(DATA RECORDS)
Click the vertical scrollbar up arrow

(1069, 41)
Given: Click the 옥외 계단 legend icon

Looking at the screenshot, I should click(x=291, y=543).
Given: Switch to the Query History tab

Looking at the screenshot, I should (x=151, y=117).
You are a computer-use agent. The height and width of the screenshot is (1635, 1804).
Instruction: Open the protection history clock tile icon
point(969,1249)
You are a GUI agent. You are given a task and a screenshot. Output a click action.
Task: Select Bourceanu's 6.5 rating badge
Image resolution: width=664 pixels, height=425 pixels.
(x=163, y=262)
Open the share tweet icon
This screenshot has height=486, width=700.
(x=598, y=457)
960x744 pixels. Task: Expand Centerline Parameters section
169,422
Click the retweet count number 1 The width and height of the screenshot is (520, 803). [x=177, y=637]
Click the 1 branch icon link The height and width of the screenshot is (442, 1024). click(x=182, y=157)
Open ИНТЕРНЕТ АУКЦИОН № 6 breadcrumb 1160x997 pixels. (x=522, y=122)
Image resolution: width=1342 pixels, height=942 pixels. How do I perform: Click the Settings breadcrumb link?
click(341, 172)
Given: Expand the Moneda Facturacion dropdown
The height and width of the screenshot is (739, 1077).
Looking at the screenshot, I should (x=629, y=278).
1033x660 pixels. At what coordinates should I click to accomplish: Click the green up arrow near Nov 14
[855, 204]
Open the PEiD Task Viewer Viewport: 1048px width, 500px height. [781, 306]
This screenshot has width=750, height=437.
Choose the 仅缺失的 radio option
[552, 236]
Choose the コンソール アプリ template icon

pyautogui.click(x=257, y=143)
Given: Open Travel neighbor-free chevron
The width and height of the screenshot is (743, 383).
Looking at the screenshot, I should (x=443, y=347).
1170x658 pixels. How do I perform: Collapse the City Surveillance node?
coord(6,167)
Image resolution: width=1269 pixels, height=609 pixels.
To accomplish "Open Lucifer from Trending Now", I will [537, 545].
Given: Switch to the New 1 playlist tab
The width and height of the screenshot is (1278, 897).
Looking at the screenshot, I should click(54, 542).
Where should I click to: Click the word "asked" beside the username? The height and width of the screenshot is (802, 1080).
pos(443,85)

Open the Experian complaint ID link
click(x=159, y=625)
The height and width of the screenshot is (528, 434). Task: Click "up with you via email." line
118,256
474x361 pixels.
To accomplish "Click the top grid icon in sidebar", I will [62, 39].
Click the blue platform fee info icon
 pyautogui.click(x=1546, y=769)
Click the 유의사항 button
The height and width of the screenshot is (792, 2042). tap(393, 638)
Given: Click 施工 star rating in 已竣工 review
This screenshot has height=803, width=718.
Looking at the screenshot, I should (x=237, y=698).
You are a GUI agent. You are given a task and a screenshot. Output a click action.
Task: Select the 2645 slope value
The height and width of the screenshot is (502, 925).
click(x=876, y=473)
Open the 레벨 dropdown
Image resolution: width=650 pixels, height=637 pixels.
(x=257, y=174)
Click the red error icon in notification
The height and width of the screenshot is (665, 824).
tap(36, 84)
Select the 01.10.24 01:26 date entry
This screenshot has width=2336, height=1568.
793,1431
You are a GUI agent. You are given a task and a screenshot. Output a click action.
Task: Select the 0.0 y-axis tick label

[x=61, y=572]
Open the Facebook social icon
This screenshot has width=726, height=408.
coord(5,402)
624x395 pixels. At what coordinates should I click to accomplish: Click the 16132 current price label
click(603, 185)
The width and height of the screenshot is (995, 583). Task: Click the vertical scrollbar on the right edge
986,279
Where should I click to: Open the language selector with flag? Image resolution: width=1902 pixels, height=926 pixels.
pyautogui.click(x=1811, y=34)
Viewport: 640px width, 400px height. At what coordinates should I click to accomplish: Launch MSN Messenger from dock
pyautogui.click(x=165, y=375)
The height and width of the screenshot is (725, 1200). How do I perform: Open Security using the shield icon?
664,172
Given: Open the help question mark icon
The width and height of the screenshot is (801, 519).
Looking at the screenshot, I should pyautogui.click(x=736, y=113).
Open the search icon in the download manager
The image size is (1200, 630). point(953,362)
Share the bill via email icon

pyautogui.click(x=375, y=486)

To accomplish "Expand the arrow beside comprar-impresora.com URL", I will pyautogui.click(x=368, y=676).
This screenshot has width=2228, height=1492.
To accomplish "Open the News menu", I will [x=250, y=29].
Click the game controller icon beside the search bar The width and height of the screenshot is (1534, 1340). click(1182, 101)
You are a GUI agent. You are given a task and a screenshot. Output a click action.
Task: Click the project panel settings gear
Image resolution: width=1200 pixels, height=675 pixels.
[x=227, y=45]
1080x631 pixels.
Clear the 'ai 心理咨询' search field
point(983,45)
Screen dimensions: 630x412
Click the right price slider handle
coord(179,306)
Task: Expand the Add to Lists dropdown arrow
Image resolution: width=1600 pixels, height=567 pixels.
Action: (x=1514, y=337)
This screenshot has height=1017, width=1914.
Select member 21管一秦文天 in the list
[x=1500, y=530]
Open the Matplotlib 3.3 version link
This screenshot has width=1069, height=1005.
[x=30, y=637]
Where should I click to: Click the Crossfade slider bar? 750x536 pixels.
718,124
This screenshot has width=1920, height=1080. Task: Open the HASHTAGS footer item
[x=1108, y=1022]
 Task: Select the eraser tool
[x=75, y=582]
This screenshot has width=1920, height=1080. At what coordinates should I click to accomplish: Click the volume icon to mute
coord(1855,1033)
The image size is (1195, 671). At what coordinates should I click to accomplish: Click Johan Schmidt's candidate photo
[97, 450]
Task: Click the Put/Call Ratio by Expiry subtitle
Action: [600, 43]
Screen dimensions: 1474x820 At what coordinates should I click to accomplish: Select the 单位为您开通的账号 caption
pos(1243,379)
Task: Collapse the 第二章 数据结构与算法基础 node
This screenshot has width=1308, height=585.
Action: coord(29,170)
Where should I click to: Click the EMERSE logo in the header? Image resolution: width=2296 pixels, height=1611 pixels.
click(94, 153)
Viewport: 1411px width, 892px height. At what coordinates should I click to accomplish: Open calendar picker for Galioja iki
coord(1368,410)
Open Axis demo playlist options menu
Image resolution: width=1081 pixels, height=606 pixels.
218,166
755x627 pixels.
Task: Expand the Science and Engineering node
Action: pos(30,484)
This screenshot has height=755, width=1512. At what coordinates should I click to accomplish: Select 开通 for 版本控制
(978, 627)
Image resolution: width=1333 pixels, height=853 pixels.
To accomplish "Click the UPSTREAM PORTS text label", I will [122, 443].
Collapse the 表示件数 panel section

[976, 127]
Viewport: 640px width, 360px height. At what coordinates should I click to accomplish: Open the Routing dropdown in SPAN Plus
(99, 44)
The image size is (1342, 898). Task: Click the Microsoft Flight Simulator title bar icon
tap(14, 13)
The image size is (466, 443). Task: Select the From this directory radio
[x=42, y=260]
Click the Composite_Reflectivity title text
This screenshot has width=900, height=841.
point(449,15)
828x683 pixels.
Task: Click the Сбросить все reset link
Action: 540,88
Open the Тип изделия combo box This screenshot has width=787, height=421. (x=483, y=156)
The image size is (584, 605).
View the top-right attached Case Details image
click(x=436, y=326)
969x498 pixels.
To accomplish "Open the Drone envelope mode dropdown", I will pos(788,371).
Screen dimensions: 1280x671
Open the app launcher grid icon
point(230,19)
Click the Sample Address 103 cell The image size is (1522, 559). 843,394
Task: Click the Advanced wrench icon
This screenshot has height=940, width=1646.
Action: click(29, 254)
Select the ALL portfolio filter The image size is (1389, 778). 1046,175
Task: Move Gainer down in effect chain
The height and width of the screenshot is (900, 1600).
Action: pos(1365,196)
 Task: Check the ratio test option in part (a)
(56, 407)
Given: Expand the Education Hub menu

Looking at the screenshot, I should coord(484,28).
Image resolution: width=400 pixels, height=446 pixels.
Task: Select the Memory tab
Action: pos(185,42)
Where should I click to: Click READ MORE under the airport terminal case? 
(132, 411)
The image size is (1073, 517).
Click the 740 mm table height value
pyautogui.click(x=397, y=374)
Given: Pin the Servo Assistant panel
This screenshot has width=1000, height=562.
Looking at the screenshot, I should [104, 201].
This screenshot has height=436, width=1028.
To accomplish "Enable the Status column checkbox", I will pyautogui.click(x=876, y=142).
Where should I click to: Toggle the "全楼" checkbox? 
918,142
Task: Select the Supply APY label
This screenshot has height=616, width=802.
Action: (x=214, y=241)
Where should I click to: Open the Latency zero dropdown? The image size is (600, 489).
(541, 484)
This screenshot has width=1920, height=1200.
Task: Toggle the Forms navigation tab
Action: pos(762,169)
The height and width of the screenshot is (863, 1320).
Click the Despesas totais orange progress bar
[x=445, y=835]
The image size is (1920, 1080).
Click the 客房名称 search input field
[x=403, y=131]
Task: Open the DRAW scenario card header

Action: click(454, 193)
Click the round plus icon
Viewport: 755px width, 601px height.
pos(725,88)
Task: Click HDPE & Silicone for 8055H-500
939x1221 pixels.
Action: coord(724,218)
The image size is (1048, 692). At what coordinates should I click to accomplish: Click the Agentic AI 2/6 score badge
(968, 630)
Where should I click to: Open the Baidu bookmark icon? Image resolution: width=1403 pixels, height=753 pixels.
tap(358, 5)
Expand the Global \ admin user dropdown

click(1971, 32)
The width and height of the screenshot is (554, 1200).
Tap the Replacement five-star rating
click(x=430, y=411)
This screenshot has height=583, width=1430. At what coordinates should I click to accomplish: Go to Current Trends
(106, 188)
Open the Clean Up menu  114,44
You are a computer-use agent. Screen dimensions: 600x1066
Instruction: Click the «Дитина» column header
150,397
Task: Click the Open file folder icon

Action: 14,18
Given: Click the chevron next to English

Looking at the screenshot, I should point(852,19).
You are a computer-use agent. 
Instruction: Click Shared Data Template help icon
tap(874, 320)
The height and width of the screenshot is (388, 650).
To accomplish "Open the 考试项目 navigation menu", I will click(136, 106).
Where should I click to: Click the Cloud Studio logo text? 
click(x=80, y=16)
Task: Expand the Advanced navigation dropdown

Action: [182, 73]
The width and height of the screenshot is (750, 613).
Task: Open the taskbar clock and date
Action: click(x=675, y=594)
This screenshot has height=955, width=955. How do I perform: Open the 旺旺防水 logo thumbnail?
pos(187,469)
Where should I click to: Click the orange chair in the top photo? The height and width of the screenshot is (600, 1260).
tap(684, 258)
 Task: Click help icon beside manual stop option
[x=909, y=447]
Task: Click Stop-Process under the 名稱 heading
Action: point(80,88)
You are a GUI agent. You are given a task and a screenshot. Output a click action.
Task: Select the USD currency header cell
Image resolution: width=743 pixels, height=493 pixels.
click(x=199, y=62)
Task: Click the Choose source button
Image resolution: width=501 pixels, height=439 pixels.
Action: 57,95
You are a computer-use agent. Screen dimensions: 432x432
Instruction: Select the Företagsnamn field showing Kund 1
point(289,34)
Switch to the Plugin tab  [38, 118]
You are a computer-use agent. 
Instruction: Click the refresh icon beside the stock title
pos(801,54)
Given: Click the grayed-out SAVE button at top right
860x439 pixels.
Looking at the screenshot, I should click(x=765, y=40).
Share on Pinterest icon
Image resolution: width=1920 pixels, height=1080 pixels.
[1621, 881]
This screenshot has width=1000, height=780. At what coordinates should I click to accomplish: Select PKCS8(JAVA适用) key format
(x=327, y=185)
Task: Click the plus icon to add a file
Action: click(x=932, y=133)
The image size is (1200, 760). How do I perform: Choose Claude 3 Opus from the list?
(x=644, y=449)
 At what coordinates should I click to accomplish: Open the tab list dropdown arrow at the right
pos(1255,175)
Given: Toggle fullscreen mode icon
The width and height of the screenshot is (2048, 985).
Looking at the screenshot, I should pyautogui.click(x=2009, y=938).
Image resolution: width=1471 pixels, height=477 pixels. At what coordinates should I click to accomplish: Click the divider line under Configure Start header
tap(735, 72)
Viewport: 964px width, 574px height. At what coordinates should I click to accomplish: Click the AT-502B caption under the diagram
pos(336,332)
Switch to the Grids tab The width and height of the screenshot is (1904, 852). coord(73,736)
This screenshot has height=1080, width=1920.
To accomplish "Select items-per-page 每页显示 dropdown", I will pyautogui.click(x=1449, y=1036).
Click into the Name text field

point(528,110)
(End DATA RECORDS)
• _WORK REQUIRED_: Output each line exactly, from the first line of the data down to the line that contains "Click the retweet", both included.

• _OUTPUT_:
Click the vertical scrollbar up arrow

(1069, 41)
Given: Click the 옥외 계단 legend icon

Looking at the screenshot, I should click(x=291, y=543).
Given: Switch to the Query History tab

Looking at the screenshot, I should (x=151, y=117).
You are a computer-use agent. The height and width of the screenshot is (1635, 1804).
Instruction: Open the protection history clock tile icon
point(969,1249)
You are a GUI agent. You are given a task and a screenshot. Output a click action.
Task: Select Bourceanu's 6.5 rating badge
Image resolution: width=664 pixels, height=425 pixels.
(x=163, y=262)
Open the share tweet icon
This screenshot has height=486, width=700.
(x=598, y=457)
960x744 pixels. Task: Expand Centerline Parameters section
169,422
Click the retweet count number 1 The width and height of the screenshot is (520, 803). [x=177, y=637]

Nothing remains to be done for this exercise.